Here’s how: Since May 30, the Nats are 12-1-2 in series with at least two games played.

desmond-swinging-red-with-bat-sidebar.jpgYup, of the 16 series the Nats have played in nearly the last two months, they’ve lost just one of them - a three-game sweep in St. Louis. The originally scheduled four games against the Orioles count as two series; the Nats lost and were rained out in D.C. and split two games at Camden Yards. The Aug. 4 makeup of the rainout will count as a one-game series.

Taking two out of three games in a series might not be the sexy way to go about things. Sweeps are a lot more fun, of course, and if you can rattle off a handful of series sweeps, you can improve your record in a hurry.

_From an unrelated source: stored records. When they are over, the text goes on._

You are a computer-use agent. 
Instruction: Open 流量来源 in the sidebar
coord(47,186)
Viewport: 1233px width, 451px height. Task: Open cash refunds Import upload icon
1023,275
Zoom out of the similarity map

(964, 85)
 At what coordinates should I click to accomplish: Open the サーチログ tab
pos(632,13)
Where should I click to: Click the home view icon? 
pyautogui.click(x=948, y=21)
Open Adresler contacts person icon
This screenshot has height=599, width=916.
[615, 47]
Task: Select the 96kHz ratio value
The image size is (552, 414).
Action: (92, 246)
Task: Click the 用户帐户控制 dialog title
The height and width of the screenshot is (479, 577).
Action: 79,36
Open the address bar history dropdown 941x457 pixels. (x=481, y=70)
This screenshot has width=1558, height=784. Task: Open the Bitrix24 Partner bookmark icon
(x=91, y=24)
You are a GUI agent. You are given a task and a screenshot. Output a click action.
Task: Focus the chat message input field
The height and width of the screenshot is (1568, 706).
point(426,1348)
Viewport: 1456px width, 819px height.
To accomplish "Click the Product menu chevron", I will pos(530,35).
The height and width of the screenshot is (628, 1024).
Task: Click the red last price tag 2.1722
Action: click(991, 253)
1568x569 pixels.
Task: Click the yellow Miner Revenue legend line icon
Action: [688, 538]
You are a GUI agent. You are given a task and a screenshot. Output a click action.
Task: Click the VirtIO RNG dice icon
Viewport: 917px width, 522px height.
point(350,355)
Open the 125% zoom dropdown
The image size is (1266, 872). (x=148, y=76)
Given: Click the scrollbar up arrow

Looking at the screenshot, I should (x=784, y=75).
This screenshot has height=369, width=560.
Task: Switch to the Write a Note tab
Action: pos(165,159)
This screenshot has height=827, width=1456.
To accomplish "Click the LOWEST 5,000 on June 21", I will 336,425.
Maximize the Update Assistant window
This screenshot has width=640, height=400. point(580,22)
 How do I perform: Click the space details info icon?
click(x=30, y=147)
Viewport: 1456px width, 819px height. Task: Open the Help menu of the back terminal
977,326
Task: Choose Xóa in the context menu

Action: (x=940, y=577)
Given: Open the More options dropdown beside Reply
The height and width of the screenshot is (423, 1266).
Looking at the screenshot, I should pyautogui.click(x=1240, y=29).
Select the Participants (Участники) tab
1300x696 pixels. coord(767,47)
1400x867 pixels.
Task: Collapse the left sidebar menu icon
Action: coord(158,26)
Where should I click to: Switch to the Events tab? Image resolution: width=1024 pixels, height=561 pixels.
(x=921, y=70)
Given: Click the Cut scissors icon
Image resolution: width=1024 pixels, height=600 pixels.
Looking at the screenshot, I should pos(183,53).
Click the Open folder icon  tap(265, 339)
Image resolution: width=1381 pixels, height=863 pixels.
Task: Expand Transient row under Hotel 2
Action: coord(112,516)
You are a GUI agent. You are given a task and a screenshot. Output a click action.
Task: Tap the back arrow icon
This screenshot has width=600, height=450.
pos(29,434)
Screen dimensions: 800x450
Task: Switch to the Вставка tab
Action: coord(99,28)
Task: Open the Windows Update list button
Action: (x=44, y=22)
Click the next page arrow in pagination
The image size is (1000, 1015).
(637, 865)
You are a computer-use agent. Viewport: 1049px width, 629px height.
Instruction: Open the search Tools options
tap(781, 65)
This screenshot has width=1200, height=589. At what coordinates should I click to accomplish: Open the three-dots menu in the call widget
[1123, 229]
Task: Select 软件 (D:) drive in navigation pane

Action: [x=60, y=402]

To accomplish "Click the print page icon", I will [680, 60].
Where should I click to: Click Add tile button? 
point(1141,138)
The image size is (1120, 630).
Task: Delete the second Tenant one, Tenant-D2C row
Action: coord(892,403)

The Nats’ way of going about things has been more methodical, but just as effective. Instead of getting really hot one stretch and then hitting a major slump in another - which we’ve seen a number of contending teams, like the Giants, Brewers and Cardinals, do this season - the Nats have consistently played solid baseball over the last few months and it’s paying off for them.

“Our focus is to go out there and win series,” right-hander Doug Fister said after yesterday’s 4-2 win that closed out a series victory in Cincinnati. “We want to win every game that we prepare for, but as long as we can win every series, we should be OK.”

Not only are the Nats taking care of business and winning series at home, but they’re also doing so on the road. Washington is one of just six NL teams with an above-.500 record on the road at 27-25, to go along with an impressive 30-20 mark at Nats Park.

Twelve times this season, the Nats have played a rubber game - a game that determines the outcome of a three-game series. In those 12 games, the Nats are 9-3, including 5-2 on the road.

They’re finding ways to win series, even away from the nation’s capital. And if they keep it up, they’ll have a very good shot to take home a second division title in the last three years.